__Work to do__.
Copy the material verbatim from the line with "will click(x=89, y=276)." to the line with "pyautogui.click(x=581, y=984)", including both of those lines.

━━━

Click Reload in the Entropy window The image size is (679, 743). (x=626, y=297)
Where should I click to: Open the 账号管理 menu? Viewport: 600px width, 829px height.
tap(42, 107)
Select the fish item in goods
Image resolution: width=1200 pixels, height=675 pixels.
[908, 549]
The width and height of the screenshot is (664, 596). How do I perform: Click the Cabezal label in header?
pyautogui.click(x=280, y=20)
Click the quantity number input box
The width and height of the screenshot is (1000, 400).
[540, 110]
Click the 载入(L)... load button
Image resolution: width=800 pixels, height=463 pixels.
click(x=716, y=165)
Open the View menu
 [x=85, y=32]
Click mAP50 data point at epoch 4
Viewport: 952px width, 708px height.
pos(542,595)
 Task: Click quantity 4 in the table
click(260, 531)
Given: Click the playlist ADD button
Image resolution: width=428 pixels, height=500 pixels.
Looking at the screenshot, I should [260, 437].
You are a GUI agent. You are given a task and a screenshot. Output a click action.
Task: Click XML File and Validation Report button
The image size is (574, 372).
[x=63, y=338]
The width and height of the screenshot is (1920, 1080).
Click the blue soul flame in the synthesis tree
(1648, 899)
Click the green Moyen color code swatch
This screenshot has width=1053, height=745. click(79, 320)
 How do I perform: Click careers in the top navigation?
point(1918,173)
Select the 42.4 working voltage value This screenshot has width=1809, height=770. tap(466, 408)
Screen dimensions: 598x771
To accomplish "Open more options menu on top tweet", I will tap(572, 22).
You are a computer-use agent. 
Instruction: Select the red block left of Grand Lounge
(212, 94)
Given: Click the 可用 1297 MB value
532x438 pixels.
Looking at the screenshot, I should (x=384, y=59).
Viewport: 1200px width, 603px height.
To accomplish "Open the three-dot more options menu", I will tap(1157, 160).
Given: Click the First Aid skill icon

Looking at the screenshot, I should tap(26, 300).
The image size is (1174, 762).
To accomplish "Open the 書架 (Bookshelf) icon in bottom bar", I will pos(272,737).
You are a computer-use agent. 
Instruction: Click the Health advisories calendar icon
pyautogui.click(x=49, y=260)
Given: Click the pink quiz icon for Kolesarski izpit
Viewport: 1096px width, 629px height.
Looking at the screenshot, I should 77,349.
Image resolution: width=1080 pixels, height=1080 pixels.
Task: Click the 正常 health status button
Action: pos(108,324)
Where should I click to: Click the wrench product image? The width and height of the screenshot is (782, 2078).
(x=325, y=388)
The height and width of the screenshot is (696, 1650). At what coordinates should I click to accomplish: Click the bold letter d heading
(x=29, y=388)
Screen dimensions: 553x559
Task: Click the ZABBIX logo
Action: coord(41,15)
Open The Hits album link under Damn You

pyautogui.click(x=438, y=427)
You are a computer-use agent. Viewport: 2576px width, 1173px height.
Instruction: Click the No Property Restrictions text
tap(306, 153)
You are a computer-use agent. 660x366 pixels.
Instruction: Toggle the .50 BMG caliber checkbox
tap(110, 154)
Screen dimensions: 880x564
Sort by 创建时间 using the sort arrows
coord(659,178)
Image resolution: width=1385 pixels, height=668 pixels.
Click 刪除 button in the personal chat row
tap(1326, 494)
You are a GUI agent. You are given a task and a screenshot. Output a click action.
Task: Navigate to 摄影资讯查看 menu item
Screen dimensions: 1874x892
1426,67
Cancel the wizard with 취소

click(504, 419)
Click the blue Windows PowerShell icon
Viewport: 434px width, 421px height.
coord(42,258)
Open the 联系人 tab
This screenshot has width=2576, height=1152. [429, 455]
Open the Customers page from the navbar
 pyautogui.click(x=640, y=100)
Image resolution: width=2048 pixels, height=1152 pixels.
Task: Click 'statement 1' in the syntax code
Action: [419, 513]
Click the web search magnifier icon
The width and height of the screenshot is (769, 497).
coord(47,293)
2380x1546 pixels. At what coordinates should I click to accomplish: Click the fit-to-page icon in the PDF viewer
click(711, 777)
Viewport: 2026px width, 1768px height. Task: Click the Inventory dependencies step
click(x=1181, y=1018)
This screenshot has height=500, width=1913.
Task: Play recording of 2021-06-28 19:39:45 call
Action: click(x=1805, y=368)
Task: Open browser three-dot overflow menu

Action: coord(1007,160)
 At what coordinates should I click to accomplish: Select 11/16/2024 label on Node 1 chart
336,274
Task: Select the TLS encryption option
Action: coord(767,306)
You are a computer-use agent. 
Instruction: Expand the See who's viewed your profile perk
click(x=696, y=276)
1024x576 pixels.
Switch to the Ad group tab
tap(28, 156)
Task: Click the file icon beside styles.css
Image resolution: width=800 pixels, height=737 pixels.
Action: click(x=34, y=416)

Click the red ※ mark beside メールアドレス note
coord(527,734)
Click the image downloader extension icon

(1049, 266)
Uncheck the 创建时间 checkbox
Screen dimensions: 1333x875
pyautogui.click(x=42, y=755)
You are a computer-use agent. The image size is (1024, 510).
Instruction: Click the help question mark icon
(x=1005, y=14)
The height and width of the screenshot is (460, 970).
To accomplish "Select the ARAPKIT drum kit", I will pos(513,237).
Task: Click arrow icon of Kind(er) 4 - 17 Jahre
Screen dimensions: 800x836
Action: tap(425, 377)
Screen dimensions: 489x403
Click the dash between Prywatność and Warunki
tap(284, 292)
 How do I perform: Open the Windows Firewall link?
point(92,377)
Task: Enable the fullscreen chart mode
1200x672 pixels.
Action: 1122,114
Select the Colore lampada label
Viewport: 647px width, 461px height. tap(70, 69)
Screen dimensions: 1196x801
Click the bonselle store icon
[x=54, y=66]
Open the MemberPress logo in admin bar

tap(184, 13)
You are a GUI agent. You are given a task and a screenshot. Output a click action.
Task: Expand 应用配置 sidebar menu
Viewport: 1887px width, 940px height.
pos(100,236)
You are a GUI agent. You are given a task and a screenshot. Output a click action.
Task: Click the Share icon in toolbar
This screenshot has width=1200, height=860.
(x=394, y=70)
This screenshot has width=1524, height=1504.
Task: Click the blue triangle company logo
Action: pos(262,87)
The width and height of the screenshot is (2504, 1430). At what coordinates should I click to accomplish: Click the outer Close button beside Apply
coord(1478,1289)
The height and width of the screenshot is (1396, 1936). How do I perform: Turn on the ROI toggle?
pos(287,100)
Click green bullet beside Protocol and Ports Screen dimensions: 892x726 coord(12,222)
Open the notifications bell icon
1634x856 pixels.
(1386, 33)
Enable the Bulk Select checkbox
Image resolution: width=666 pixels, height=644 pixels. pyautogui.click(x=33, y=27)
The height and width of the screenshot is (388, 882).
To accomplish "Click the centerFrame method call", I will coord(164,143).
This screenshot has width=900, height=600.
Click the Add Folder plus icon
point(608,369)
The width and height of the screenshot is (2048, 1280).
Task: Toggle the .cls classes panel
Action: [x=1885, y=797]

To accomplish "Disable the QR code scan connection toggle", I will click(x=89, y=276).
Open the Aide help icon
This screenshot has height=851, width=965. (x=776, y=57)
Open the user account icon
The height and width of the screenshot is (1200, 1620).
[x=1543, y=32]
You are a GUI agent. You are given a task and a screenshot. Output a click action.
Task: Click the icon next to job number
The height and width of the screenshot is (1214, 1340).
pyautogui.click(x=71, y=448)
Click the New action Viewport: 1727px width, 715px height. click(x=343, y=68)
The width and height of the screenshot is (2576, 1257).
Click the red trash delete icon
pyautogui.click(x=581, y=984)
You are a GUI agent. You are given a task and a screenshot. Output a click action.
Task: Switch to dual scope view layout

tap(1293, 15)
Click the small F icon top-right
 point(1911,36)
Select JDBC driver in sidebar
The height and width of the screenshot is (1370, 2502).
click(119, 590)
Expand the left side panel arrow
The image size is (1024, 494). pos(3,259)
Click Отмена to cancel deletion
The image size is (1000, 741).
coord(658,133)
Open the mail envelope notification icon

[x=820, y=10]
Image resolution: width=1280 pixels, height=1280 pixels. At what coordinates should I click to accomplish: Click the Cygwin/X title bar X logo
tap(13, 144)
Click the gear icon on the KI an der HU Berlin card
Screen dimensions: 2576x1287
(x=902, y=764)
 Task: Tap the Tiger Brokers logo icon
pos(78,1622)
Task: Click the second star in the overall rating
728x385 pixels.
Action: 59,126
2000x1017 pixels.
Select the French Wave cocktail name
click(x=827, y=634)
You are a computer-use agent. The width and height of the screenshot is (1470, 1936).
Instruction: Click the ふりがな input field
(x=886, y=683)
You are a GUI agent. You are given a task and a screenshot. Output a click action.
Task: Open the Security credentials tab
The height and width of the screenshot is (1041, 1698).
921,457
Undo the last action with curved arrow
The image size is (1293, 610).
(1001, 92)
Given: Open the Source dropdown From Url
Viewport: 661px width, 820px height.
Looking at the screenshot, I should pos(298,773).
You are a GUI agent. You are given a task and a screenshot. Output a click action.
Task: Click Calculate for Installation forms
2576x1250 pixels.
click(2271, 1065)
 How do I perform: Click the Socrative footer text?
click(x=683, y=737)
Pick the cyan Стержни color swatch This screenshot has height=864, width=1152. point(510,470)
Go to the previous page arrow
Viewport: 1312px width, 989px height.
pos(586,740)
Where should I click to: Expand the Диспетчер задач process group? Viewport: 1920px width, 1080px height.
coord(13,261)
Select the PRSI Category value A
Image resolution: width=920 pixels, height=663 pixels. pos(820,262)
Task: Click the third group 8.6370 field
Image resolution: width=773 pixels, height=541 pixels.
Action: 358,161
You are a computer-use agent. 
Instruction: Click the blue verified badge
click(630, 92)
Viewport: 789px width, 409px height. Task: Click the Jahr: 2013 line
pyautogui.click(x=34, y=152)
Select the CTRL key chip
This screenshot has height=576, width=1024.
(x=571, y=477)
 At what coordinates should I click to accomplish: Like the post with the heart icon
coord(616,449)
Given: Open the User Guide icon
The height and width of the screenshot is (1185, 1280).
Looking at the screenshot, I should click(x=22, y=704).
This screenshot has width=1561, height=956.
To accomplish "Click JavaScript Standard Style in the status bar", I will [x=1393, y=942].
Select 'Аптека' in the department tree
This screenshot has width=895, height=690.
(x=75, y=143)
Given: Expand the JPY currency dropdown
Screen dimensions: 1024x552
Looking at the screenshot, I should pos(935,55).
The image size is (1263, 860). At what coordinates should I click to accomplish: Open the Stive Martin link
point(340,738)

━━━

__Written response__.
To accomplish "Disable the QR code scan connection toggle", I will click(x=89, y=276).
Open the Aide help icon
This screenshot has height=851, width=965. (x=776, y=57)
Open the user account icon
The height and width of the screenshot is (1200, 1620).
[x=1543, y=32]
You are a GUI agent. You are given a task and a screenshot. Output a click action.
Task: Click the icon next to job number
The height and width of the screenshot is (1214, 1340).
pyautogui.click(x=71, y=448)
Click the New action Viewport: 1727px width, 715px height. click(x=343, y=68)
The width and height of the screenshot is (2576, 1257).
Click the red trash delete icon
pyautogui.click(x=581, y=984)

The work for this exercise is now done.